Management of these patients, be it by surgical or interventional catheterisation techniques, requires selection of patients with suitably sized right ventricles in early life. Numerous attempts have been made to assess the adequacy of the right ventricle in order to guide the optimal strategies for management. 6,38,60,62,65,71,72,81–94 Owing to the fact that the walls of the right ventricle are usually severely hypertrophied, with sometimes bizarrely irregular cavities, quantification of size may be inaccurate, particularly when assessed using methodologies designed for the left ventricle. 38,95 The advantage of the tripartite approach to classification 38 is that, following angiography, the ventricles can be relatively easily grouped into subtypes. This may be more clinically relevant than estimations of volume. Thus, about three-fifths of cases have the so-called tripartite arrangement, about three-tenths have bipartite cavities, and just under one-tenth have the unipartite form. 23 The disadvantage of this classification is that it is qualitative, and perhaps over-simplistic. 40 Deciding how much muscular overgrowth of the apical region of the right ventricle is needed to make a right ventricle bipartite as opposed to tripartite is very subjective. Furthermore, there is a great deal of variability in size within a subtype. So-called tripartite right ventricles can range from having severely hypoplastic to hugely dilated cavities. It has also been observed that the degree of muscular hypertrophy can increase over time, both pre- and postnatally. 17,39 Despite these limitations, the partite classification is of considerable use. Its ultimate utility may be as one of several morphological markers for the state of the right ventricle, that can be used in combination as independent risk factors for analysis of procedural outcomes.
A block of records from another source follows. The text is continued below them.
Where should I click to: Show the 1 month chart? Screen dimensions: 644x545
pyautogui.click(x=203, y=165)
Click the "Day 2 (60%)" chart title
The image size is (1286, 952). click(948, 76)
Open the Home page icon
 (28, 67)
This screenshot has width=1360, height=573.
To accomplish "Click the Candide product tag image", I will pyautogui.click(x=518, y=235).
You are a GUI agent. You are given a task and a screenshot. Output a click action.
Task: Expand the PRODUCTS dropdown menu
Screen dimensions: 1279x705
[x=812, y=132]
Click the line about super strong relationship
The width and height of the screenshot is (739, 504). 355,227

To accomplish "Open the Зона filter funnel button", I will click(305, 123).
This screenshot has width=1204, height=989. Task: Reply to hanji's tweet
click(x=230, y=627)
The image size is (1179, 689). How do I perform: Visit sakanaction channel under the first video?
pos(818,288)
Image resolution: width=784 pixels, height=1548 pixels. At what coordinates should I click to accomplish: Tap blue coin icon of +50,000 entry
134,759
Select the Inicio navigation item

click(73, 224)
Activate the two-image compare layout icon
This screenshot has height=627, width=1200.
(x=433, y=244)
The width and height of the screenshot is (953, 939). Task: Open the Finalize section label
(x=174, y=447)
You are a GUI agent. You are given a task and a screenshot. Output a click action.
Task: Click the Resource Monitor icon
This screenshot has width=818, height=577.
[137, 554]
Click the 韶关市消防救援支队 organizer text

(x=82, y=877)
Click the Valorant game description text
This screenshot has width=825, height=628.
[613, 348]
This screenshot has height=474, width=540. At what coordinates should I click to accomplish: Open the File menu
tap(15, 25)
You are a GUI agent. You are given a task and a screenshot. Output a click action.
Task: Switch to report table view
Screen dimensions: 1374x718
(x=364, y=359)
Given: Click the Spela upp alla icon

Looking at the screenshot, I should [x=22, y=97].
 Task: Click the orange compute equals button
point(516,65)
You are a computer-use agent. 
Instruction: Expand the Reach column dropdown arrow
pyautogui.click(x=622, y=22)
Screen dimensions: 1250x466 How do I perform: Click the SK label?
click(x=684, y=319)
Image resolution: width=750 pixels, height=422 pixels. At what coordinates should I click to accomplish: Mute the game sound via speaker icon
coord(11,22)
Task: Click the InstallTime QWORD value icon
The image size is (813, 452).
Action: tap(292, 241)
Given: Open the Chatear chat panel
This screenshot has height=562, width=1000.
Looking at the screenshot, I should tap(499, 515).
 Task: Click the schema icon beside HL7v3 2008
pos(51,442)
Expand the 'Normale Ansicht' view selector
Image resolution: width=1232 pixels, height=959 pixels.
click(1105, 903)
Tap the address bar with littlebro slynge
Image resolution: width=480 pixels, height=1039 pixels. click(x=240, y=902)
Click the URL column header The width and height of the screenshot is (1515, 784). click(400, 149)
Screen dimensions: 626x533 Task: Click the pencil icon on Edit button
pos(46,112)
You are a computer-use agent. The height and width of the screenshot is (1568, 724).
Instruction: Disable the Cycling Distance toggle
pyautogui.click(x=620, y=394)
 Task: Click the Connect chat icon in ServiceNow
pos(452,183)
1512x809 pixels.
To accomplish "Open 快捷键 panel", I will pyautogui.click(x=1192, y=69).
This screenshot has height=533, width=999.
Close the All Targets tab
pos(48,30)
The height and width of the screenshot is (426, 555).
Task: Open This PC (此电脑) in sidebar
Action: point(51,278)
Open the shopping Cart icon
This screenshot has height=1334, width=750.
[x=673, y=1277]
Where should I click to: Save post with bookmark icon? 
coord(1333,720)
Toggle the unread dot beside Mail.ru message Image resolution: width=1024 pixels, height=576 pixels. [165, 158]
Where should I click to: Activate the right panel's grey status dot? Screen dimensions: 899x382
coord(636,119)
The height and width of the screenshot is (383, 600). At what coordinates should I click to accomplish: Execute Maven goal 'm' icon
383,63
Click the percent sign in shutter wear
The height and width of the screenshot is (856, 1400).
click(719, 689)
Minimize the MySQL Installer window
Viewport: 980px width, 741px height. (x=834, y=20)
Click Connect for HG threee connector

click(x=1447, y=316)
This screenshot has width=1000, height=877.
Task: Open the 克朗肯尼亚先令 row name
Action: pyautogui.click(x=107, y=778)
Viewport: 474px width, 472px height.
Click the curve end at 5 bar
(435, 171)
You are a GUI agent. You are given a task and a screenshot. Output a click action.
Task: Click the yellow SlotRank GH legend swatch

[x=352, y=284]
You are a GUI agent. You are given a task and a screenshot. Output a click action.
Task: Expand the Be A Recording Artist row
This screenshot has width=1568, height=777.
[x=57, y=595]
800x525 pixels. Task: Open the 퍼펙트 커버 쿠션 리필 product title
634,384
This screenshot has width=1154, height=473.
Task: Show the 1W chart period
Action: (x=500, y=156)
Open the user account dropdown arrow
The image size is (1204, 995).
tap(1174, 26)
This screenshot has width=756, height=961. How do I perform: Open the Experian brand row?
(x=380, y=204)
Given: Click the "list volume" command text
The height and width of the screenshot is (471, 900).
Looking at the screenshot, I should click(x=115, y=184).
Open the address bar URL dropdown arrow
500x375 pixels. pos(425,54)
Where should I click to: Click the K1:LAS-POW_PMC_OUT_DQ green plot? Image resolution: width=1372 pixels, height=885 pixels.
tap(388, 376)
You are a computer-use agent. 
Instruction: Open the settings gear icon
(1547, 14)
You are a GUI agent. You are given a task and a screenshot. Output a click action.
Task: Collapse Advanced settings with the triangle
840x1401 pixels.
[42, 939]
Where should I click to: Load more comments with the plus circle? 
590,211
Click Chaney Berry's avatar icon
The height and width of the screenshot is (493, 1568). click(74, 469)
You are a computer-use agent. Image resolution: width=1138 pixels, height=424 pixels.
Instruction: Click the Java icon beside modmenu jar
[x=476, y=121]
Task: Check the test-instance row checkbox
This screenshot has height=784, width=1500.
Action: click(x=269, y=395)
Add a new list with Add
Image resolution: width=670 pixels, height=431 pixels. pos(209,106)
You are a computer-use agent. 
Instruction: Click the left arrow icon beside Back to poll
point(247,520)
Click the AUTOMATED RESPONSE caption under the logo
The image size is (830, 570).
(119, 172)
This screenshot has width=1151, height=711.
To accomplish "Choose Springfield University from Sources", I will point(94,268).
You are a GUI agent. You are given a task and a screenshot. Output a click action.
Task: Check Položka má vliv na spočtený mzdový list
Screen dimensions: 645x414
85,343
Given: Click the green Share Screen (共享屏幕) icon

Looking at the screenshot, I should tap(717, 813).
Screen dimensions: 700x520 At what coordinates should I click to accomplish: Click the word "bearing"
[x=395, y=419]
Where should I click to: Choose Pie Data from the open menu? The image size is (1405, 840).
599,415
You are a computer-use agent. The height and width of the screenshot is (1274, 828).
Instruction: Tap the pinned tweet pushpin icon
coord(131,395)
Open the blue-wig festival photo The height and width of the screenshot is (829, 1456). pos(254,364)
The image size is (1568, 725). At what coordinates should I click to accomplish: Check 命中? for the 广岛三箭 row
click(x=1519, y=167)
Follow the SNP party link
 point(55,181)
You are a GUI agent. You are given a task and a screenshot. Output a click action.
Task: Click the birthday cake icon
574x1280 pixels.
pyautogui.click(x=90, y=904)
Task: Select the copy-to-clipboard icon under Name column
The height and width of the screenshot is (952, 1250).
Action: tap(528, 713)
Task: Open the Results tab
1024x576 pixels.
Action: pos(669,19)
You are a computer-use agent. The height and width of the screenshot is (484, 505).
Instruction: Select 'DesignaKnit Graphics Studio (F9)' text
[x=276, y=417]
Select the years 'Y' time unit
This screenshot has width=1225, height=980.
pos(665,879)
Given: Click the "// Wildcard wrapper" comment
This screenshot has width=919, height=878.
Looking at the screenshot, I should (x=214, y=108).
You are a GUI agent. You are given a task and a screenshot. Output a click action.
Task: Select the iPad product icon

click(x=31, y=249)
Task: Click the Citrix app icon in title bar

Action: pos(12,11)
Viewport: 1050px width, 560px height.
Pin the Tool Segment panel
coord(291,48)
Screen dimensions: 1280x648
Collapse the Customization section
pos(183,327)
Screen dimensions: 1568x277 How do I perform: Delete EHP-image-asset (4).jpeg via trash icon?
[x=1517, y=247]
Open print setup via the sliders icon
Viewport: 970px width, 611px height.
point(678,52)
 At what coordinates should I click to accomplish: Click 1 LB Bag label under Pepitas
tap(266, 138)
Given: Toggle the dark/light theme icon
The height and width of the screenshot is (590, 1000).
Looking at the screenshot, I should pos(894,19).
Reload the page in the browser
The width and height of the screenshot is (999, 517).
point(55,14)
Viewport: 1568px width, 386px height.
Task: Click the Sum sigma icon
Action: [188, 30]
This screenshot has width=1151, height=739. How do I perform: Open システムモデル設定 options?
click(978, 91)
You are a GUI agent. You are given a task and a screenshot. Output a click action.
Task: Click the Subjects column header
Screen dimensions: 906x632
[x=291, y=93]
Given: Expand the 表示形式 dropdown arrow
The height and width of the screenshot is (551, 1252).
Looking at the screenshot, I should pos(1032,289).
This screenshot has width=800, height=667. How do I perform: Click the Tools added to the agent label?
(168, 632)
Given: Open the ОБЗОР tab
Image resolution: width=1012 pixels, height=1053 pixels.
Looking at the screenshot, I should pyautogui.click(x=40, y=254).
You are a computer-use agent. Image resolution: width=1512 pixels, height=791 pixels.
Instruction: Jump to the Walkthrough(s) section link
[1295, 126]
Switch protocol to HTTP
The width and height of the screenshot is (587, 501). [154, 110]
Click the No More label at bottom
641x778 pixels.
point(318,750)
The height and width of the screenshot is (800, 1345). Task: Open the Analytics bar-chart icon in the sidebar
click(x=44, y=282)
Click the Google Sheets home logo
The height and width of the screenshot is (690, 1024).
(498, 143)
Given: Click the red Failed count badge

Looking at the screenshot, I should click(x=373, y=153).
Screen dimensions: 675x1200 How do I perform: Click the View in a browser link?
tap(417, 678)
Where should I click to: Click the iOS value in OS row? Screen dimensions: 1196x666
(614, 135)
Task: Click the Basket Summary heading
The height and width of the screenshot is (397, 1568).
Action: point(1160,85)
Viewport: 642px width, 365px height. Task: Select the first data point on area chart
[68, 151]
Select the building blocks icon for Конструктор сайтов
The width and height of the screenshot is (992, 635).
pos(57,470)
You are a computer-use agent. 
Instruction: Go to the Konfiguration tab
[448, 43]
Dilation of the right heart occurs in just under one-twentieth of cases, 23 and is caused by a tricuspid valve with either severe Ebstein’s malformation ( Fig. 30-7 ), or significant tricuspid valvar dysplasia, 15 both these lesions leading to severe tricuspid regurgitation. The dilation of the cavity occurs during fetal life, so that, at birth, the heart fills the entirety of the thoracic cavity, producing the so-called wall-to-wall arrangement 1 (see Fig. 30-7 ). The right ventricle is still tripartite because none of its portions are overgrown with muscle. It is also very thin-walled, particularly the atrialised portion if there is tricuspid valvar displacement. 95 These hearts may have minimal inlet and trabecular myocardium, superficially resembling hearts with Uhl’s anomaly. 96,97 They should not, however, be described in this fashion, since the changes are the consequence of right ventricular dilation, whereas the anomaly described by Uhl is due to congenital absence of the right ventricular parietal musculature. The dilated ventricles seen with pulmonary atresia have low pressures, and hence do not develop right ventricular to coronary arterial fistulous connections (see Table 30-2 ). The consequence of the gross dilation of the heart is that the lungs become squeezed during fetal life, and do not develop properly. All the component parts are present, but they are unable to expand in appropriate fashion because almost all the space within the thorax is occupied by the heart. 15
When the right ventricle is very hypertrophied, often in conjunction with tricuspid stenosis, there may be suprasystemic right ventricular pressure, assuming insignificant tricuspid regurgitation (see Table 30-2 ). It is these hearts that typically are associated with numerous fistulous communications between the ventricular cavity and the coronary arteries, and which can exhibit a right ventricular dependent coronary arterial circulation.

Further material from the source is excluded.